Records for this exercise START
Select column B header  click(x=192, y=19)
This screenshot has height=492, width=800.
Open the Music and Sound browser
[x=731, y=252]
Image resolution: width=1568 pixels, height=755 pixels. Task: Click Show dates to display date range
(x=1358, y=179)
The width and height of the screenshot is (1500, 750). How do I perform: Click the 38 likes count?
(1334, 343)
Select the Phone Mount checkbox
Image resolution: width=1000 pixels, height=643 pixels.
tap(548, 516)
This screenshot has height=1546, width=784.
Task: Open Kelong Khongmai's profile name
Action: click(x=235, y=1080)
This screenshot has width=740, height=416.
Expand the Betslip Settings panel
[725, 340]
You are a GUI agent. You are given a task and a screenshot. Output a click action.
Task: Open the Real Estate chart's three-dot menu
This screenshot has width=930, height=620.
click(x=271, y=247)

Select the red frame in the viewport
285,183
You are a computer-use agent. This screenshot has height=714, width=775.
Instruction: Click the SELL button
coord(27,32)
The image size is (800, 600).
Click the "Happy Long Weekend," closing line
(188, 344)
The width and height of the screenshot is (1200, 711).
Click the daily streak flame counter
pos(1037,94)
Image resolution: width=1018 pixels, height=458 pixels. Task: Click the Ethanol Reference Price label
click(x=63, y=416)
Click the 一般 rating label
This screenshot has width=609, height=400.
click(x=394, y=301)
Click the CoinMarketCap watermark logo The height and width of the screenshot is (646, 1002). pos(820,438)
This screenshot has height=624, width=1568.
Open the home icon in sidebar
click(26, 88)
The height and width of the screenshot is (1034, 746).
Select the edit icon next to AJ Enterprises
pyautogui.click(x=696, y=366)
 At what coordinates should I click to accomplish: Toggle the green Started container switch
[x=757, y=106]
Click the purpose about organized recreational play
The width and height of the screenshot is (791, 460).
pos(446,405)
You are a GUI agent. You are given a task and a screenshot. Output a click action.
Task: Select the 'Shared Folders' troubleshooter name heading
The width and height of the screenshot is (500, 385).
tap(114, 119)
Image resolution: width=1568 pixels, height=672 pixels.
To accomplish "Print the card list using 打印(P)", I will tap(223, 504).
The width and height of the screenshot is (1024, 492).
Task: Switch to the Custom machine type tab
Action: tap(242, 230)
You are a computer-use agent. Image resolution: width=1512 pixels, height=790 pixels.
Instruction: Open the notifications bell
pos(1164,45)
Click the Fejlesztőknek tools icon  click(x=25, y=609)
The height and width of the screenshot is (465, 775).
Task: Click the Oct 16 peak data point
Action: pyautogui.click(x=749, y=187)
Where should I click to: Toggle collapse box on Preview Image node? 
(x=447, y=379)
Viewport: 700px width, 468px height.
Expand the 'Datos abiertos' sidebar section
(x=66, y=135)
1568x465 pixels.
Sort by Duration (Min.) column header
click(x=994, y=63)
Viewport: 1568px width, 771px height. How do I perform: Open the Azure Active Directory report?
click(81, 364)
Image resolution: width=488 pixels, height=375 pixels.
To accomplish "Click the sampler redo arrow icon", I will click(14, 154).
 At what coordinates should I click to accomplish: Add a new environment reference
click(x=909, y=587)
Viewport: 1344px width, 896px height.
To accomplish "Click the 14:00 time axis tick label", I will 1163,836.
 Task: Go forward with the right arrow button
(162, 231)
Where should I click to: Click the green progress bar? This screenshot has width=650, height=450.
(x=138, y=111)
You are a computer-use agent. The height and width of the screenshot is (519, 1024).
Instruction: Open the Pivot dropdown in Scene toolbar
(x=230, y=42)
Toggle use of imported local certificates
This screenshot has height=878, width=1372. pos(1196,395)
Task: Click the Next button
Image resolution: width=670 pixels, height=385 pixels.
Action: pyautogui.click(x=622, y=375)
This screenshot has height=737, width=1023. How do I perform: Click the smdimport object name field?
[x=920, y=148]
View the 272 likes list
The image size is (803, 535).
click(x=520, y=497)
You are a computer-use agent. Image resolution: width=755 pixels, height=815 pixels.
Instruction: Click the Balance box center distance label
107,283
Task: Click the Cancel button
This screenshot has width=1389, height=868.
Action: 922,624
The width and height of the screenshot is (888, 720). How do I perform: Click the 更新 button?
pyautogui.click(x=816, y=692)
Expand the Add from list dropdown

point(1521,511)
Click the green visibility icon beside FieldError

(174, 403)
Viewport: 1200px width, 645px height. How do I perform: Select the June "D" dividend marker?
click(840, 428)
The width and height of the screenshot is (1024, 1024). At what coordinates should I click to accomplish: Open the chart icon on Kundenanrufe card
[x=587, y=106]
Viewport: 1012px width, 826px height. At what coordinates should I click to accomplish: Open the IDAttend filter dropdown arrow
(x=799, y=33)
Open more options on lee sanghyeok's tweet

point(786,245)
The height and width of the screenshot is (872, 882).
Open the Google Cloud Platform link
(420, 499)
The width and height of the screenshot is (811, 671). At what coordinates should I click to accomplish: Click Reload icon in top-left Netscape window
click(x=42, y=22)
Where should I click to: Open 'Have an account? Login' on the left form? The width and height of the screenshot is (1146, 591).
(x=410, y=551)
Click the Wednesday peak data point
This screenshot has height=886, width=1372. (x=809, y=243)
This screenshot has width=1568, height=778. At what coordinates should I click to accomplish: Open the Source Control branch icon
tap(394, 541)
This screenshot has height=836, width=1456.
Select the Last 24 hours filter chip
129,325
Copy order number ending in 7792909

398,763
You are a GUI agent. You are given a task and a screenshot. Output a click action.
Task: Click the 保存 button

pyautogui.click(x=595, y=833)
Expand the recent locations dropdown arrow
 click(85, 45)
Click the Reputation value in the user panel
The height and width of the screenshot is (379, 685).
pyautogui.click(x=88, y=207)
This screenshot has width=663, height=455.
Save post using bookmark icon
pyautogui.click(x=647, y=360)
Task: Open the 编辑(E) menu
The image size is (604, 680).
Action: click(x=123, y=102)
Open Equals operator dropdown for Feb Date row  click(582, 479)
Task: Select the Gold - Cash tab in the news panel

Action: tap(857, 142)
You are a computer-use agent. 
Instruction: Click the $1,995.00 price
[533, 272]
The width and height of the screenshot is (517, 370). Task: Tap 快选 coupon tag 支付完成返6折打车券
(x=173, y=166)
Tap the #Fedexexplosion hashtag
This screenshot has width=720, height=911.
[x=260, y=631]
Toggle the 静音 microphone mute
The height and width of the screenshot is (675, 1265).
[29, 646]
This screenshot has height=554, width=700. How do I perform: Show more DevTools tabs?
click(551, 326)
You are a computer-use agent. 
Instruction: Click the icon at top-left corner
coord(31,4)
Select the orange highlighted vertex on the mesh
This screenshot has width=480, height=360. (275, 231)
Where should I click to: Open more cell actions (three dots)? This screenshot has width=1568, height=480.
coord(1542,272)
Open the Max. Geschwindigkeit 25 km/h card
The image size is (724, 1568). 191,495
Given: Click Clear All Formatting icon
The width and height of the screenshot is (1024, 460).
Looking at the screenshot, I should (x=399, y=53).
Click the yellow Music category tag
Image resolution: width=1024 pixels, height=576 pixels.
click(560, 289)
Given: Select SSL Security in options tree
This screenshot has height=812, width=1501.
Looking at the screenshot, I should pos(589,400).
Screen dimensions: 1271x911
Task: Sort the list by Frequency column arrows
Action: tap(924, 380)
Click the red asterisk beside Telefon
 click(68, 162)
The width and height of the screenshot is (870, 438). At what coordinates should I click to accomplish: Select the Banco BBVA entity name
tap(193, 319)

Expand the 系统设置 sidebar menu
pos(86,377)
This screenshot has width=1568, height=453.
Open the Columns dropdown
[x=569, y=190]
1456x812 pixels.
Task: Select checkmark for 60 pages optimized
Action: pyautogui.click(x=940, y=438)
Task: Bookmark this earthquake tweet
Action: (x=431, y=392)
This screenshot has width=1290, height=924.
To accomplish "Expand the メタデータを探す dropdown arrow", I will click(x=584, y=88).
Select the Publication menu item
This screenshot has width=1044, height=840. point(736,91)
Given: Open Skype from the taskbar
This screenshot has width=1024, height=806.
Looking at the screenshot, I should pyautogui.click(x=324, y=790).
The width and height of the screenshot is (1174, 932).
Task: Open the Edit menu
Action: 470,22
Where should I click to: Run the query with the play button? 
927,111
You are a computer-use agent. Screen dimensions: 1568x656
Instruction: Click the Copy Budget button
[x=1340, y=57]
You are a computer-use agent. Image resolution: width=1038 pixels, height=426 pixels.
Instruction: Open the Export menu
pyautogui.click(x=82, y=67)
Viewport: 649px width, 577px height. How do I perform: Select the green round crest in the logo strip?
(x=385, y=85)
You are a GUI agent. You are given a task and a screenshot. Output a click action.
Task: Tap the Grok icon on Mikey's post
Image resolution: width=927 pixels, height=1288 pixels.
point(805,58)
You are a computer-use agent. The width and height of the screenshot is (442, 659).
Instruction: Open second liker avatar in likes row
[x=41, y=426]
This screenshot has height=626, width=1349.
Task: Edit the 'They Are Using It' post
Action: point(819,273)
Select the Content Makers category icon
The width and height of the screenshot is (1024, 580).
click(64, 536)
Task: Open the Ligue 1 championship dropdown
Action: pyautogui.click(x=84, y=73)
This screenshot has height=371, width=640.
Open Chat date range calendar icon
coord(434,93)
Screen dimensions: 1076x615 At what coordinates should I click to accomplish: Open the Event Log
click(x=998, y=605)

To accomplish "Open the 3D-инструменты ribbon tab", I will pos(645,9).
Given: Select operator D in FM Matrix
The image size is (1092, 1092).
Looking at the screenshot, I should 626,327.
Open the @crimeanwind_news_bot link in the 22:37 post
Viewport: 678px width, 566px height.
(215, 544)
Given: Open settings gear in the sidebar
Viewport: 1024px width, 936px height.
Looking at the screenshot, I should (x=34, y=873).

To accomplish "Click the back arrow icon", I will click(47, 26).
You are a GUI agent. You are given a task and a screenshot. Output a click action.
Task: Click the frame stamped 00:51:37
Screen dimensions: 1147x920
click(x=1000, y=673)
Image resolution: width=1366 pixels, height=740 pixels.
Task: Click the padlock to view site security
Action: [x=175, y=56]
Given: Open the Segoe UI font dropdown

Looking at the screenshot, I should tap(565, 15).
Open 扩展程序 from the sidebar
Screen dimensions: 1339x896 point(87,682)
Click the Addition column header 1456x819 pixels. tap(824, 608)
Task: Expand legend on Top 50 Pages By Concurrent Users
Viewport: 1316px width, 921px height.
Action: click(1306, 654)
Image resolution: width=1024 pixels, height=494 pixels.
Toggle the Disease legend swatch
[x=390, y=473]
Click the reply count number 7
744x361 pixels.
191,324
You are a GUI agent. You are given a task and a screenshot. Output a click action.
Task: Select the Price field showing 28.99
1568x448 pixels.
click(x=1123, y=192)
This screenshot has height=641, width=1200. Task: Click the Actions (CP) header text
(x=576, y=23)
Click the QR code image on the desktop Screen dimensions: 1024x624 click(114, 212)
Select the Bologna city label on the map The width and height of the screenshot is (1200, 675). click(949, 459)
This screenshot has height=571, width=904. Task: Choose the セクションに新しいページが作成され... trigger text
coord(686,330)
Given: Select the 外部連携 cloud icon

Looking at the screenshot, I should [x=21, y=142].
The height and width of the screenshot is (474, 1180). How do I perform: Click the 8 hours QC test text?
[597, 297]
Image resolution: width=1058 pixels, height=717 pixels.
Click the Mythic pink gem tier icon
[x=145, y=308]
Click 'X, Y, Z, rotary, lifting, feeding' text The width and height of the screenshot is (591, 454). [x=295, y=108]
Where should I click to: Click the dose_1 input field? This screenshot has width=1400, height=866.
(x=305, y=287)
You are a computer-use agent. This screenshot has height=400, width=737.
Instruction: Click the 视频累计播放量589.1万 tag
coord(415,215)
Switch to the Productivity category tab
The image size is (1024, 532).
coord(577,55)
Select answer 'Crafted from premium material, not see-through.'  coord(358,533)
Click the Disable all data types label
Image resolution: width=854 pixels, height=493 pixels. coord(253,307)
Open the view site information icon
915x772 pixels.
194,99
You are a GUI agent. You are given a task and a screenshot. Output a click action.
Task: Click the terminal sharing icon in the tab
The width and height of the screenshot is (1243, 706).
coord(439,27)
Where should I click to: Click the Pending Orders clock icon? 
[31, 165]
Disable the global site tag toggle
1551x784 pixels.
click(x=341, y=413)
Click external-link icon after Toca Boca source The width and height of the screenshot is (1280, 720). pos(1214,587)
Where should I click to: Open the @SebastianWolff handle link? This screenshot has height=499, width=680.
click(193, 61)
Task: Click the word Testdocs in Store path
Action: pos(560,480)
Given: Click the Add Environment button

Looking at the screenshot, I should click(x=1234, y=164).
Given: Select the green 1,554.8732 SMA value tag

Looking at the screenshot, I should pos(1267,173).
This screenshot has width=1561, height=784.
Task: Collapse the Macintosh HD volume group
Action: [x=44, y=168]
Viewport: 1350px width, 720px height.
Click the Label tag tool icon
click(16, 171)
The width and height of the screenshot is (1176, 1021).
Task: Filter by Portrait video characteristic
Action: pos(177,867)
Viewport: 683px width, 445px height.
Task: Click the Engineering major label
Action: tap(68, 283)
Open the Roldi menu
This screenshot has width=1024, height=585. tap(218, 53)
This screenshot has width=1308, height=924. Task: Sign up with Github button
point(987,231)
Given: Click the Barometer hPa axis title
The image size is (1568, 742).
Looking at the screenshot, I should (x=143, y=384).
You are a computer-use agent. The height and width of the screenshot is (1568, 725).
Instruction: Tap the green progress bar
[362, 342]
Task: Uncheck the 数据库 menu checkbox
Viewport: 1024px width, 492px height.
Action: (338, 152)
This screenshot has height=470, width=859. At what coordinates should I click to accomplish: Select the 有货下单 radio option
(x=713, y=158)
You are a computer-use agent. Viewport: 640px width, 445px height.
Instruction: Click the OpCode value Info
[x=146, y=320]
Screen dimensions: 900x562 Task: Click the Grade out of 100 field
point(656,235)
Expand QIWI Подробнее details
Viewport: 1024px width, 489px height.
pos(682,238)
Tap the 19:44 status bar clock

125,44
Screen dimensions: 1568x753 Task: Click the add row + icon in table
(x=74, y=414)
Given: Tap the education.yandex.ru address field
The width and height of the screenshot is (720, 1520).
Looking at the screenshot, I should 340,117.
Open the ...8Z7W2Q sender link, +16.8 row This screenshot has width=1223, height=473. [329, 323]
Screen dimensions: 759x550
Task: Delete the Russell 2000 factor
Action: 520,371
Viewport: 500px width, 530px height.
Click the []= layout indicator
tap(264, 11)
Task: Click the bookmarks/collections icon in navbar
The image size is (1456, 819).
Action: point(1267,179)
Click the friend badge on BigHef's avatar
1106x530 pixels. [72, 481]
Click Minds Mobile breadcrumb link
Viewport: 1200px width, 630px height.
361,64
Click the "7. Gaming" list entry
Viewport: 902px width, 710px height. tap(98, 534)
Records for this exercise END
* _Task directions_
Which lines in the data above hold the word "computer"? Return each of them.

* _Response to the task_
You are a computer-use agent. This screenshot has height=714, width=775.
You are a computer-use agent. Image resolution: width=1512 pixels, height=790 pixels.
You are a computer-use agent. The height and width of the screenshot is (519, 1024).
You are a computer-use agent. Image resolution: width=755 pixels, height=815 pixels.
You are a computer-use agent. 
You are a computer-use agent. 
You are a computer-use agent. Screen dimensions: 1568x656
You are a computer-use agent. Image resolution: width=1038 pixels, height=426 pixels.
You are a computer-use agent. The width and height of the screenshot is (442, 659).
You are a computer-use agent. This screenshot has height=400, width=737.
You are a computer-use agent. The height and width of the screenshot is (1568, 725).
You are a computer-use agent. Viewport: 640px width, 445px height.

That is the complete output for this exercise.